ASSIGNED TASK —
Within the material below, count how many lines contain "event". Answer with only that number.
┌────────
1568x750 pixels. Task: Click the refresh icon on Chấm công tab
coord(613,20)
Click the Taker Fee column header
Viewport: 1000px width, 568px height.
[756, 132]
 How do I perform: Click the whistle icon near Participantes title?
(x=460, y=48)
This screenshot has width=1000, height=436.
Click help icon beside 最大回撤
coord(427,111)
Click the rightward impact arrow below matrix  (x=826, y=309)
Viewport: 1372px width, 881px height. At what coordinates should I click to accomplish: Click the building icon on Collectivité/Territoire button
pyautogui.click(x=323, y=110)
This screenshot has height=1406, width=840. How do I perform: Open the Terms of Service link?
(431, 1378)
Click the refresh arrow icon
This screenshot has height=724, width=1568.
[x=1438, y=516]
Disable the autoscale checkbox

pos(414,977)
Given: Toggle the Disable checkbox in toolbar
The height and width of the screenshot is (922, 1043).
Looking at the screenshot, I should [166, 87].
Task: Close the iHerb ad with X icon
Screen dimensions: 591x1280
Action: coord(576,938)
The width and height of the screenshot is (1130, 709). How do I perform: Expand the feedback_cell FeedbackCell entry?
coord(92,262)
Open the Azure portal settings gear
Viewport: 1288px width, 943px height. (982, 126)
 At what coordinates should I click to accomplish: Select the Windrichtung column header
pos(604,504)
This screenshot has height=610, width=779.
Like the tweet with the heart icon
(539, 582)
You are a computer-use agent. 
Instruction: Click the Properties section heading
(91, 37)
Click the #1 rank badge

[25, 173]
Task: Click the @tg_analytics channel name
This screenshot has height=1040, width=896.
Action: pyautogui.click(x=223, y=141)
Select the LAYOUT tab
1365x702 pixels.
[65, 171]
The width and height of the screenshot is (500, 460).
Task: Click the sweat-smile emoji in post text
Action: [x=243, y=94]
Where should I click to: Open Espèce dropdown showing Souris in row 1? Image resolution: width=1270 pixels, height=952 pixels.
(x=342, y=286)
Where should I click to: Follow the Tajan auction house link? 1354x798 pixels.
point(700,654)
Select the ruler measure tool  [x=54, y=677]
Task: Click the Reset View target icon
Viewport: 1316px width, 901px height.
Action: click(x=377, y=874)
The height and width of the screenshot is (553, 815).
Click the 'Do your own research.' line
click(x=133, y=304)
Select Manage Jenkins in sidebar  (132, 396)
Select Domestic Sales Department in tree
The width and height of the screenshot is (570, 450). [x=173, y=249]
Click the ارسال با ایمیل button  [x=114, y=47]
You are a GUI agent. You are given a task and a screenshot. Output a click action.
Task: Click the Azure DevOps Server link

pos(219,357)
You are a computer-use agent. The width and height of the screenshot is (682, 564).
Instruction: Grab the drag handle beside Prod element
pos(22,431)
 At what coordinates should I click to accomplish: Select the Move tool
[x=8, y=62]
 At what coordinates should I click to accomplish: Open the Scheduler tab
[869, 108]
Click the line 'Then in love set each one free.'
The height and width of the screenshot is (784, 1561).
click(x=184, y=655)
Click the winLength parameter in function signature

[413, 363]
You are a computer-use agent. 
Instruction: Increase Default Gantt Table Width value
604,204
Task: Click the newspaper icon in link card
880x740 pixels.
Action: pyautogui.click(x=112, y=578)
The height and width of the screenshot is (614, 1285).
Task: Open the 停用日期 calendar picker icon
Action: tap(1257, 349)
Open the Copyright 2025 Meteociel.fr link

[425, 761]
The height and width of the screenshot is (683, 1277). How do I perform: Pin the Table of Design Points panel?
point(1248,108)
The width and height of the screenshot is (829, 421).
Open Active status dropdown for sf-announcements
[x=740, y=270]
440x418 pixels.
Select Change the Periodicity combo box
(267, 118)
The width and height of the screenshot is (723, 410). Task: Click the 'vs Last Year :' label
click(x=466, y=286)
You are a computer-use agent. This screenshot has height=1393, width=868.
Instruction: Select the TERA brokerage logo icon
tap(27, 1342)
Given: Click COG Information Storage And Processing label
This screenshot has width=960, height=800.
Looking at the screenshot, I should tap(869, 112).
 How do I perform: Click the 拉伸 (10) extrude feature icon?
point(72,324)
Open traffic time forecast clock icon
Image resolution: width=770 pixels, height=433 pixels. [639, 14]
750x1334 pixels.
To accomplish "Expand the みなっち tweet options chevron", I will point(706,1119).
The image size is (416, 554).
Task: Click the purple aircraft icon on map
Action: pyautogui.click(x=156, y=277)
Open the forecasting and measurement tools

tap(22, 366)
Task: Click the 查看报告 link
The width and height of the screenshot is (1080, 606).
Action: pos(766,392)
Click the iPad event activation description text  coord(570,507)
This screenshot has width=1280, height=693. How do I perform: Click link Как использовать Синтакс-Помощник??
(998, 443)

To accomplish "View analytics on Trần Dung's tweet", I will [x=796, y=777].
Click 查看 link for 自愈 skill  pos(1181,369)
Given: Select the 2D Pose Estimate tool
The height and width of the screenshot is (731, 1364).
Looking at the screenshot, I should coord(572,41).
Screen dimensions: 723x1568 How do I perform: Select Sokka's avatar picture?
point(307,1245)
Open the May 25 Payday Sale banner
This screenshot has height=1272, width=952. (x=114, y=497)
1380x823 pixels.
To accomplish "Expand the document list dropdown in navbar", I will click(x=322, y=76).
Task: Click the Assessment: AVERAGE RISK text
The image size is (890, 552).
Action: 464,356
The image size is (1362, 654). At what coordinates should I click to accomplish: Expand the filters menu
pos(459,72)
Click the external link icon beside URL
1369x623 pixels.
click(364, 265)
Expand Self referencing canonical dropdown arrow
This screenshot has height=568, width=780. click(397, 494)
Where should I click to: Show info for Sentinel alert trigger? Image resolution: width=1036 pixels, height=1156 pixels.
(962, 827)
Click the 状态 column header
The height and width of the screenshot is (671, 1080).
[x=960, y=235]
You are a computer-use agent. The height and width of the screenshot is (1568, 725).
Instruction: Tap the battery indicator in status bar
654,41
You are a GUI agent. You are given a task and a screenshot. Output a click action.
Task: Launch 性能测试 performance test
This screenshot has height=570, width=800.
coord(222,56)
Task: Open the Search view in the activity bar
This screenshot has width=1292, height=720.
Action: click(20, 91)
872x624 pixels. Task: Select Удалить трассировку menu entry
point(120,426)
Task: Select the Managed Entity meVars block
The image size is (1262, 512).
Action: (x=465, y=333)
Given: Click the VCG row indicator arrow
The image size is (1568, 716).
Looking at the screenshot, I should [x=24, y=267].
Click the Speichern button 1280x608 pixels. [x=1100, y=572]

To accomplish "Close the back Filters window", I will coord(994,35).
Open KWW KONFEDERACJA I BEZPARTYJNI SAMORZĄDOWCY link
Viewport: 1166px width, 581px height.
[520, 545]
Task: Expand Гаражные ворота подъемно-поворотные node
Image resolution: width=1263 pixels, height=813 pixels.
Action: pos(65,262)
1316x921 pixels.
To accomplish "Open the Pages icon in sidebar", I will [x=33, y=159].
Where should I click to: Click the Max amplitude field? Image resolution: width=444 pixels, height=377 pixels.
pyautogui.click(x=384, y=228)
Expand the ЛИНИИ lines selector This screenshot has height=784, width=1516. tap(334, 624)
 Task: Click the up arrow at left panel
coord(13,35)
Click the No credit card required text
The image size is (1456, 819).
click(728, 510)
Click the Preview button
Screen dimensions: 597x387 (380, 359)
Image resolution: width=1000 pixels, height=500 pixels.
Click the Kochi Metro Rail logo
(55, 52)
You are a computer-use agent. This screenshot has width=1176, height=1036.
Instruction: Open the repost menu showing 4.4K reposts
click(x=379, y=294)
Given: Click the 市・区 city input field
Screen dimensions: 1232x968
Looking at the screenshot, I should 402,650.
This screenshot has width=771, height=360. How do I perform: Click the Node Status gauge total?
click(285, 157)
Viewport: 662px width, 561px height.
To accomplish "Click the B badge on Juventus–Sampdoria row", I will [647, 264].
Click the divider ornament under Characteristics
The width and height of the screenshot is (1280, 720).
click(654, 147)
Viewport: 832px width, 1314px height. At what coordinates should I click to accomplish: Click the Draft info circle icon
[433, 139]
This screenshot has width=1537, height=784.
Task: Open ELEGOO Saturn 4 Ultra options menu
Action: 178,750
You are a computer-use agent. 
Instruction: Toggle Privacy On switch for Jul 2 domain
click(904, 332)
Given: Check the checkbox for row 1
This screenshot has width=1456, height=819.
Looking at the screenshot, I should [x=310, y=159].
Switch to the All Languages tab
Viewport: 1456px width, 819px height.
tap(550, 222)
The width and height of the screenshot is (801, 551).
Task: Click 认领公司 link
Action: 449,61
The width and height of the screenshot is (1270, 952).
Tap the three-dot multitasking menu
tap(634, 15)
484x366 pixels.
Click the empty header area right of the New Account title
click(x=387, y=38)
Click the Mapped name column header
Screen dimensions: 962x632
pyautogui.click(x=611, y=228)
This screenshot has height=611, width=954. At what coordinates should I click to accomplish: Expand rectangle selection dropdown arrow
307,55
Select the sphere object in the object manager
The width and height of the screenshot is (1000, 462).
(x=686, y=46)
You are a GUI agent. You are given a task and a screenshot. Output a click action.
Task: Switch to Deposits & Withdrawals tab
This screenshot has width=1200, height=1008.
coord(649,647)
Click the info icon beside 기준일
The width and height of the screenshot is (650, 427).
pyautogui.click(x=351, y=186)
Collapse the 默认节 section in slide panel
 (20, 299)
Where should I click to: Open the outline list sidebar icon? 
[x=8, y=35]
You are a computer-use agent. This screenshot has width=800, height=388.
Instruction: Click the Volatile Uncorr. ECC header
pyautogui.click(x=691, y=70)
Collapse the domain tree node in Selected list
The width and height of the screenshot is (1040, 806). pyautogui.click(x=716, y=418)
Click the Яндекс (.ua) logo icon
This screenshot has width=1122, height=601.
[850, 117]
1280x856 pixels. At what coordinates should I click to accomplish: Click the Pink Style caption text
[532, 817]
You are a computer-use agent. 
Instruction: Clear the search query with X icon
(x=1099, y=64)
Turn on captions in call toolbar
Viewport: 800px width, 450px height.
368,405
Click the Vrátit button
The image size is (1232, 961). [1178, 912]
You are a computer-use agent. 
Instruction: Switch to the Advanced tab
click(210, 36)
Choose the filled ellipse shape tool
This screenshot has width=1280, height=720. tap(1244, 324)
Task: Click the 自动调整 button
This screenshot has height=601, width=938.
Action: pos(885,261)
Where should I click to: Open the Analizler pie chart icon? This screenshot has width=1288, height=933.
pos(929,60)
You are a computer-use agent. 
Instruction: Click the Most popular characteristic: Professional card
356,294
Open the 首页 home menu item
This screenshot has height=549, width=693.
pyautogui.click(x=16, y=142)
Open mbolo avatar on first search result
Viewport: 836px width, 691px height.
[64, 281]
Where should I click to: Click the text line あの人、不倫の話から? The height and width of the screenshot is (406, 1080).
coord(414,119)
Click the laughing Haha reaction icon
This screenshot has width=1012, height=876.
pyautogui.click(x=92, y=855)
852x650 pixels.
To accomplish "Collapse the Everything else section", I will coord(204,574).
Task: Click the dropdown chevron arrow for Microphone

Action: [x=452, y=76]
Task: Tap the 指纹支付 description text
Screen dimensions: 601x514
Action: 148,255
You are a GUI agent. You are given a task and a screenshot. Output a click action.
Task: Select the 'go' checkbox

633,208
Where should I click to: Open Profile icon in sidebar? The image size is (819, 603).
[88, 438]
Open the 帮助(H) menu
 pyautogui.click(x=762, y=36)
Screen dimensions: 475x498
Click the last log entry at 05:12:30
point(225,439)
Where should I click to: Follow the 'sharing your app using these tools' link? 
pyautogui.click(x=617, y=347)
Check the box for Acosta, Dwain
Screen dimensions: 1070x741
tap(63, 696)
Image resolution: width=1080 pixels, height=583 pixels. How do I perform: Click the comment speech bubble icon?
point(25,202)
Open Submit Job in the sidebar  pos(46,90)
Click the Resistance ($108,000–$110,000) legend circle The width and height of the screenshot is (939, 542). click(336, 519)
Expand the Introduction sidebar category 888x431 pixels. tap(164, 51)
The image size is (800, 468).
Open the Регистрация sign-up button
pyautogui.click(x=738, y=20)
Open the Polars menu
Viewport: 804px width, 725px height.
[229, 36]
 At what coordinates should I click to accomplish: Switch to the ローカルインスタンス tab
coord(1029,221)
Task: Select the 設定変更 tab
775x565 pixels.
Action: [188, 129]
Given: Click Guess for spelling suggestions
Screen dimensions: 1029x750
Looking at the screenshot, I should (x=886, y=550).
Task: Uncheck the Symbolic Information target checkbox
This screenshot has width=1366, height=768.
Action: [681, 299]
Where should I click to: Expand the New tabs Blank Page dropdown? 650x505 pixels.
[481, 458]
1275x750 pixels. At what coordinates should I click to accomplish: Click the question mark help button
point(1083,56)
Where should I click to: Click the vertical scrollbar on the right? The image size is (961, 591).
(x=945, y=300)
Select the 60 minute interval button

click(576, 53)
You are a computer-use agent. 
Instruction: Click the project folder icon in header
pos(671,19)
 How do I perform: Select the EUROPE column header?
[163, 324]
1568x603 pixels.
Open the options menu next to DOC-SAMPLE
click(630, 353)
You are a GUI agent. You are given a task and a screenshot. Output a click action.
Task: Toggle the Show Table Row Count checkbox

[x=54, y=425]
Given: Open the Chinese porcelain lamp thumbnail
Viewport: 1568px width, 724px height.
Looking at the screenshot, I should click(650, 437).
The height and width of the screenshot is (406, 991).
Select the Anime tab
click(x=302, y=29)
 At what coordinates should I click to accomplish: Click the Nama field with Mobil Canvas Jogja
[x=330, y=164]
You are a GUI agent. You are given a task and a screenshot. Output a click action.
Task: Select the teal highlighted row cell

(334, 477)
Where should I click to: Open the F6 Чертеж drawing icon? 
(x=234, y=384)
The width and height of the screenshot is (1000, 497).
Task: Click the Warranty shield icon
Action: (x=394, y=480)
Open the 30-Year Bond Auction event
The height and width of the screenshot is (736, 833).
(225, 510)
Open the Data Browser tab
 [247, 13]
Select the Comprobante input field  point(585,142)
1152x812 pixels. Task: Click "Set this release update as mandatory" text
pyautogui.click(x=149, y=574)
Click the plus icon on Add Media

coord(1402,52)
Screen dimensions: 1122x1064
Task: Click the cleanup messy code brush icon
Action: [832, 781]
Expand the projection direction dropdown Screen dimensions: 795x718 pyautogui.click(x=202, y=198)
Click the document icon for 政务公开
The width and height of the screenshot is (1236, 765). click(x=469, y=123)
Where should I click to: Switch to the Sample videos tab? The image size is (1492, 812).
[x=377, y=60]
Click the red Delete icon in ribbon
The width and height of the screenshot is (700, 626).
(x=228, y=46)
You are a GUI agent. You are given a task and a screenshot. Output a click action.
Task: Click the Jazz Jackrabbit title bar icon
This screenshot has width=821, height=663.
└────────
TASK OUTPUT —
2